While advances in the performance of AI models have seen enormous successes, a profound understanding of how learning happens inside the models remains to be thoroughly explored. Understanding how AI learns has the potential to help us gain novel insights in science, technology, and other fields, as well as to observe novel causal relationships in various types of data. Interpreting the internal workings of AI models can also shed light on how the human mind works and how we are similar to and different from machines. The answers to these questions have highly consequential implications across disciplines, which is why it is imperative for scholars from a variety of fields to come together and collaborate.

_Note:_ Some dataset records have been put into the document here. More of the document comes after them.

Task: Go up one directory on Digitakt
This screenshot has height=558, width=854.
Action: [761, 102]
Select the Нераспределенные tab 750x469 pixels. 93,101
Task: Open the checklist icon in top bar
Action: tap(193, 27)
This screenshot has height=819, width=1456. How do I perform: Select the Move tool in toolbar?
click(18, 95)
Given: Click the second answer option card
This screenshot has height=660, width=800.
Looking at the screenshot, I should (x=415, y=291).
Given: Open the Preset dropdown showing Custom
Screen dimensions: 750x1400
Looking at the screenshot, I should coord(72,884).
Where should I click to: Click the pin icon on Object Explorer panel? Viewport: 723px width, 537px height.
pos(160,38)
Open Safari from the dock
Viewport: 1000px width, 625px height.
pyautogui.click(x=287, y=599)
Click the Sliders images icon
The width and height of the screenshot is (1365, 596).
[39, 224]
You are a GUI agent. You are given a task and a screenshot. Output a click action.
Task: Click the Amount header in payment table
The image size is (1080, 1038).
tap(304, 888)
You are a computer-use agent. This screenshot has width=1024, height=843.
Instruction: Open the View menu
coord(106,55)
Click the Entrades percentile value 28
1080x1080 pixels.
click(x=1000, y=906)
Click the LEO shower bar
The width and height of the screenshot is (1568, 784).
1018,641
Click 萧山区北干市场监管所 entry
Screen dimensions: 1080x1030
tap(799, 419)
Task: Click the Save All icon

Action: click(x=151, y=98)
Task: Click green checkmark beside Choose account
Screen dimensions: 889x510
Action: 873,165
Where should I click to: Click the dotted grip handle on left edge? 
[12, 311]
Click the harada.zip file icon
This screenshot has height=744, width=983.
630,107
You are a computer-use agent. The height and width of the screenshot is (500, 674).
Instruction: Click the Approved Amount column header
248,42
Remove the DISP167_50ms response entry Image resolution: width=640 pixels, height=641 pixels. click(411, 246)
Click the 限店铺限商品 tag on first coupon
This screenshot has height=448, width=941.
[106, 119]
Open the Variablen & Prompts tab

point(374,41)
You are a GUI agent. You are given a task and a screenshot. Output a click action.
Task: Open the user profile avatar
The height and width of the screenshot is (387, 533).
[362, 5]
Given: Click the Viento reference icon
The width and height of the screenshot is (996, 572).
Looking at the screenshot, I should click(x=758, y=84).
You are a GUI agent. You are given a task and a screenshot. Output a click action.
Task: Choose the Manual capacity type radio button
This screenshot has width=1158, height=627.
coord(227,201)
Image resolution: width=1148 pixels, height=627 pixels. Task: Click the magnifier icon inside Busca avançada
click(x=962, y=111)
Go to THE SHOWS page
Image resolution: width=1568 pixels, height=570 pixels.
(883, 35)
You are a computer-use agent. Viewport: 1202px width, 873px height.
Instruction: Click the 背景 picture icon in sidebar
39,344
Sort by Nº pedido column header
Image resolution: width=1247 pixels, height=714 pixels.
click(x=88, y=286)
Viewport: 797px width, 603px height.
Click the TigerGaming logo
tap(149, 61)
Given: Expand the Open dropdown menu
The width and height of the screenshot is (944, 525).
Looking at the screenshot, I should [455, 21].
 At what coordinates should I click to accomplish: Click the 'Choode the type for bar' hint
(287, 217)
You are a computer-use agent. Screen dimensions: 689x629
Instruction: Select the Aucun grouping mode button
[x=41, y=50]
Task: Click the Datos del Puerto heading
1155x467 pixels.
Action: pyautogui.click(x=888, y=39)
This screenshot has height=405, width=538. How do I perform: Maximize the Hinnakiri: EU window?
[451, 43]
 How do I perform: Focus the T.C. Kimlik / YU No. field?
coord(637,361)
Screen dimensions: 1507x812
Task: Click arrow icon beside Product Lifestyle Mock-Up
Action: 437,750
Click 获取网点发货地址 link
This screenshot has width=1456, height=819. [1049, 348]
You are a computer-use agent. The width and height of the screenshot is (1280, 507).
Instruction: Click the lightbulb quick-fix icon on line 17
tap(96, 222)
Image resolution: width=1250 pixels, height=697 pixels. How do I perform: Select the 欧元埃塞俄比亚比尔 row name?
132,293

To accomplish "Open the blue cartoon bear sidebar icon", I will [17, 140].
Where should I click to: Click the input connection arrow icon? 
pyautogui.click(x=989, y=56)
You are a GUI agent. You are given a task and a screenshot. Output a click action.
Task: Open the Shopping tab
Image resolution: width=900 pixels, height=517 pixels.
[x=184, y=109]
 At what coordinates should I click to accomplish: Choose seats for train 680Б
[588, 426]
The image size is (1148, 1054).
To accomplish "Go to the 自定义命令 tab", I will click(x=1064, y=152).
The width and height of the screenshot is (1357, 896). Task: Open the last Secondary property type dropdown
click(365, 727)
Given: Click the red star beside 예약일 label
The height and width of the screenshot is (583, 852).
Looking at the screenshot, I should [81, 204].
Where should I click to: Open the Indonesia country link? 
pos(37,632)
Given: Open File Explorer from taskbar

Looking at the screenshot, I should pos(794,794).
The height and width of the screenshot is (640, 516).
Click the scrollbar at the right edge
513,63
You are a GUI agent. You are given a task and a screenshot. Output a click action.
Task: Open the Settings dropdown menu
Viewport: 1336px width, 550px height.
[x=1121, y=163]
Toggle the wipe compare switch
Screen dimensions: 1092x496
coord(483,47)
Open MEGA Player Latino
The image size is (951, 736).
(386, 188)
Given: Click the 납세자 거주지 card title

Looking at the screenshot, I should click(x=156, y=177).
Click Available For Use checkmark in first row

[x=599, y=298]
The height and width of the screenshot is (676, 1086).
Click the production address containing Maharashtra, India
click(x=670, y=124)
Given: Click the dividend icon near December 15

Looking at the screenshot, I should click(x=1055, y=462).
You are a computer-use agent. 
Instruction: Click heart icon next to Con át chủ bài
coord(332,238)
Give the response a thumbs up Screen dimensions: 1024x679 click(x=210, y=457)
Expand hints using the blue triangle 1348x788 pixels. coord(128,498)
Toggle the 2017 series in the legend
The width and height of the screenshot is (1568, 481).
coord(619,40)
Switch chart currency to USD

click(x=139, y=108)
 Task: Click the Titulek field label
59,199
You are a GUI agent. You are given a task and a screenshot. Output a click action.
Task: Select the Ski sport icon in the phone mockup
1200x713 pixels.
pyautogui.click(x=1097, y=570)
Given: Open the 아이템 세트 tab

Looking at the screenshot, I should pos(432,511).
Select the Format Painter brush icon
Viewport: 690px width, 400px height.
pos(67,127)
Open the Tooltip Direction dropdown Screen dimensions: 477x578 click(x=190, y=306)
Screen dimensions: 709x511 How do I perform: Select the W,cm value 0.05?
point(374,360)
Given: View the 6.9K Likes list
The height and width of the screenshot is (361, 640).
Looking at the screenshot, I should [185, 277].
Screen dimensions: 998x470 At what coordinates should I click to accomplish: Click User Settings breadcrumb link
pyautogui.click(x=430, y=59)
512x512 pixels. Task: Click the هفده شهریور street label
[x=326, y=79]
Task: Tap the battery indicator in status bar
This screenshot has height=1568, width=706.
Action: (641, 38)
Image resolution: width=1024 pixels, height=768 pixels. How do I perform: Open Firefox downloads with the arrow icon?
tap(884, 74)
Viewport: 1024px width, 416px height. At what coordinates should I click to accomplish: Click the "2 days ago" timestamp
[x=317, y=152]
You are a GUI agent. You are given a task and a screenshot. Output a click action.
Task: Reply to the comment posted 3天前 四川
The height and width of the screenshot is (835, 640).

On March 6, 2024, Social Science Matrix hosted a symposium focused on understanding and interpreting AI, an important new frontier in AI research. At the symposium, speakers identified immediate challenges in AI interpretability and explored how the humanities, social sciences, and the tech world can join forces in this highly consequential research. The event was organized by Gašper Beguš, a 2022-2023 Social Science Matrix Faculty Fellow.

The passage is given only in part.